どのネタも新鮮で美味しい。1度にこんなに沢山の種類を食べられるのも幸せである。普段はスーパーのお刺身が限界だ。それなりに良さそうなお刺身を買ったとしても、やはり全然違うと思ってしまう。
「美味いか?」
「うん! 凄く美味しい!」
美味しい物はやはり人を幸せにする。無限に食べられそうだ。
「本当に美味そうに食ってらぁ」
ザンゾーは満足そうだ。ユミの様子を見てニヤニヤと笑っている。よく分からないが楽しそうなので、いつも通り放っておこうと思う。

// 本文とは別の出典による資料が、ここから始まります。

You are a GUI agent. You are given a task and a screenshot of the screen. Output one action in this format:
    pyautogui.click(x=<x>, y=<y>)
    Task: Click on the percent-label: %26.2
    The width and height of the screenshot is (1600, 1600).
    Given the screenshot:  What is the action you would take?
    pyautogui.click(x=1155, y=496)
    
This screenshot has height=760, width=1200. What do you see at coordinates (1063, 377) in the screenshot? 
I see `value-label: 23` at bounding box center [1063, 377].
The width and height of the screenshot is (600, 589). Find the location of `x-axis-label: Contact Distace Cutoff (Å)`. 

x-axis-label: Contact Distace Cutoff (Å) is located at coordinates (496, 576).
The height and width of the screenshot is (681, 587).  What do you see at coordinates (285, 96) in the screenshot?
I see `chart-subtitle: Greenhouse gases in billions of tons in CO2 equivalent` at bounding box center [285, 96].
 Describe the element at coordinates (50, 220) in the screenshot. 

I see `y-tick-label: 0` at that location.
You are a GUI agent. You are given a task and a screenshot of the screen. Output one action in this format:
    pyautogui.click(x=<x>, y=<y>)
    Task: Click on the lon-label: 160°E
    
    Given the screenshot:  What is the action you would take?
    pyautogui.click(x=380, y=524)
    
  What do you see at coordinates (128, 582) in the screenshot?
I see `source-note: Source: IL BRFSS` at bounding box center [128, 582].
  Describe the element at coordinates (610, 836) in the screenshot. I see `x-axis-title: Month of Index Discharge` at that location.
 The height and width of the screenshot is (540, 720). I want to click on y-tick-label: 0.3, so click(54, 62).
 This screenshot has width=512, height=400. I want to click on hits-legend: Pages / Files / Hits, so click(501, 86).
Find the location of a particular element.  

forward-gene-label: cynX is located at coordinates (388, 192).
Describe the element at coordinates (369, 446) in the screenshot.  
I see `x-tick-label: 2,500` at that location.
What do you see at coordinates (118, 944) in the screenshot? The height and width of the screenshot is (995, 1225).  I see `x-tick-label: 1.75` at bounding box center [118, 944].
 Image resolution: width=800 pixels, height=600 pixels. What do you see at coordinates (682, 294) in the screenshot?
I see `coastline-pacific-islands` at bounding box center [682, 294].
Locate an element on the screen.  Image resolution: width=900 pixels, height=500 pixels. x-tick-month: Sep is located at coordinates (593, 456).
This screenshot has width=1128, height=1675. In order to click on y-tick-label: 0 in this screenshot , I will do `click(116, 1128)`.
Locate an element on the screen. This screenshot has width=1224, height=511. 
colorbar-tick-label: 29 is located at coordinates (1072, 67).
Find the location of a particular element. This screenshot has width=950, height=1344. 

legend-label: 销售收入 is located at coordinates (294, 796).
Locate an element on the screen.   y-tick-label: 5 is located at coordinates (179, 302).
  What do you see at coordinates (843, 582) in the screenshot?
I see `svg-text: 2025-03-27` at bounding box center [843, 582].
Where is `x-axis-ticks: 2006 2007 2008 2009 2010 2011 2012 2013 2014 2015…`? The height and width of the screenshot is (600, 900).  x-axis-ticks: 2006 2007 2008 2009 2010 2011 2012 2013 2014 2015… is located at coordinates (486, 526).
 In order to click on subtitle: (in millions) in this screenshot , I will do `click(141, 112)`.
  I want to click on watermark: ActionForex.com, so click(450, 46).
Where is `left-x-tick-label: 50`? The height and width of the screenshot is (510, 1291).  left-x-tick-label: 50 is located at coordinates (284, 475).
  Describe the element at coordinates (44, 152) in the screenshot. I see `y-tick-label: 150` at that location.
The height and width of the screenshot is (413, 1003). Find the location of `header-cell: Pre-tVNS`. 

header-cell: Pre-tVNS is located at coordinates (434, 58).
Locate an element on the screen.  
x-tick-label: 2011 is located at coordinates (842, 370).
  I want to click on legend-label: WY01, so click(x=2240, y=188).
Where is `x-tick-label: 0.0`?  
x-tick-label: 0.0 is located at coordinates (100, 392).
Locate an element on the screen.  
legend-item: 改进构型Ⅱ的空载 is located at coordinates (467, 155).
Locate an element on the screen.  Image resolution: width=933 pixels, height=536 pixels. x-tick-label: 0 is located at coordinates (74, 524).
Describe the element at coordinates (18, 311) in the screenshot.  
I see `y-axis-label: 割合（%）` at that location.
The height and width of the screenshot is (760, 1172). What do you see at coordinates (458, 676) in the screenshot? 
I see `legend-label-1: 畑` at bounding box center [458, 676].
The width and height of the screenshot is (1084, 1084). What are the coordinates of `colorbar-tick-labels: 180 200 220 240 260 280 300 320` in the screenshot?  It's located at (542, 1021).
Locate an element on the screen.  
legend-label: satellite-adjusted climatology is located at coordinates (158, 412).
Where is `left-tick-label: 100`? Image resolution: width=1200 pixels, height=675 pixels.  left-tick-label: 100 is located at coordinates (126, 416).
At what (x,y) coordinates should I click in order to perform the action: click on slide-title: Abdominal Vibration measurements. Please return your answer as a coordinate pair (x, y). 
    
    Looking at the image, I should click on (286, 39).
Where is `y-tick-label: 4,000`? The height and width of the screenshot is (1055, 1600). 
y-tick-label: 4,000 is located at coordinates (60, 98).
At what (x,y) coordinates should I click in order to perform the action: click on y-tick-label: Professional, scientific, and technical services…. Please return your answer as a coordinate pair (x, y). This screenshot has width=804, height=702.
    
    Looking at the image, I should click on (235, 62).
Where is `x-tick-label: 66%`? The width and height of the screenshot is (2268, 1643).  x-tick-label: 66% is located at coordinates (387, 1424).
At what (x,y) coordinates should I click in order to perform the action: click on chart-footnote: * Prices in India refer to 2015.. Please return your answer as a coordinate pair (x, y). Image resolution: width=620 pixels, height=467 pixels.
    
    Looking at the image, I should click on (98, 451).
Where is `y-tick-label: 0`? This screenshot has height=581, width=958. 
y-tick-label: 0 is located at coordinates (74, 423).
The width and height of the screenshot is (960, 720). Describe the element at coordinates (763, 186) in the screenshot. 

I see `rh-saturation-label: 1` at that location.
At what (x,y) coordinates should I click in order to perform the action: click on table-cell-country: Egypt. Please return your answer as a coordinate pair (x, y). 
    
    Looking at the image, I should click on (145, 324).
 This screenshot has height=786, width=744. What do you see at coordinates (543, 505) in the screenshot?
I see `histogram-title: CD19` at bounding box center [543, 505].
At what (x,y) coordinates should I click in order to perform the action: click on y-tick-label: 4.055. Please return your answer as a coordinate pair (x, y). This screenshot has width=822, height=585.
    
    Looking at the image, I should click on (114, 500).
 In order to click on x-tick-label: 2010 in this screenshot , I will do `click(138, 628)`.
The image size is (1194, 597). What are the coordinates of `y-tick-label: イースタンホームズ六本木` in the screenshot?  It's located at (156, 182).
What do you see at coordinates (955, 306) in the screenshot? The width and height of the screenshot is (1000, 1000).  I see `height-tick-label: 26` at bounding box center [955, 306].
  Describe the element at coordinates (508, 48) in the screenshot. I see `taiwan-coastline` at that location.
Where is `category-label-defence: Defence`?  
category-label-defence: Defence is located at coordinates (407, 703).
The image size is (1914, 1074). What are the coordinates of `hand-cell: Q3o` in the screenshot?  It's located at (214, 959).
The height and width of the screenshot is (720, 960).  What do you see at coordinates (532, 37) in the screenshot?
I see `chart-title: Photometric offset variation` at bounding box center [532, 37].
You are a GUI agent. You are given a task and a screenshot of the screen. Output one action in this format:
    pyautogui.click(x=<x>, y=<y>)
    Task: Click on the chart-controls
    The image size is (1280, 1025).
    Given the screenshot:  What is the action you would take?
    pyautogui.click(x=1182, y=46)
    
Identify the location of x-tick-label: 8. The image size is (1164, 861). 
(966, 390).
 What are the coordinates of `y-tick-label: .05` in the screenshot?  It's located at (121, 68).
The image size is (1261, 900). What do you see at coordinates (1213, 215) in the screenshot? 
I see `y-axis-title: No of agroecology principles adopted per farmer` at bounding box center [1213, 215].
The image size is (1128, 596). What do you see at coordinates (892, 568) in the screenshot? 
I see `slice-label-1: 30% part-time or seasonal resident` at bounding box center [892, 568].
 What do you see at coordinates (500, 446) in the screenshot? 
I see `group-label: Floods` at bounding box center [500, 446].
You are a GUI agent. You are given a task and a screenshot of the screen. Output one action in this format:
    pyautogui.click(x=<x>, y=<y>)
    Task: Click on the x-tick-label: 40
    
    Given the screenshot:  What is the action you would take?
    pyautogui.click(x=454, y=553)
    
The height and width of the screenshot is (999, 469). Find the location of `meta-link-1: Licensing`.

ユミは、あっという間に海鮮丼をペロリと食べてしまった。よく味わってゆっくり食べたつもりだったが、もう無くなってしまったという気持ちでいっぱいになる。お腹は確かに満たされたが、切ない気持ちになる。
「そんなに美味かったのか。また食いに来るか」
「うん!」
またザンゾーと海鮮丼を食べに来たいなと思う。また連れてきてもらおう。ザンゾーは他にも美味しい店を沢山知っているかもしれない。是非とも制覇したい気持ちだ。
勿論ザンゾーが知っているお店も気になるが、一緒にお店を開拓していくのも良いかもしれない。そんな事を考えると、ついつい笑みが零れてしまった。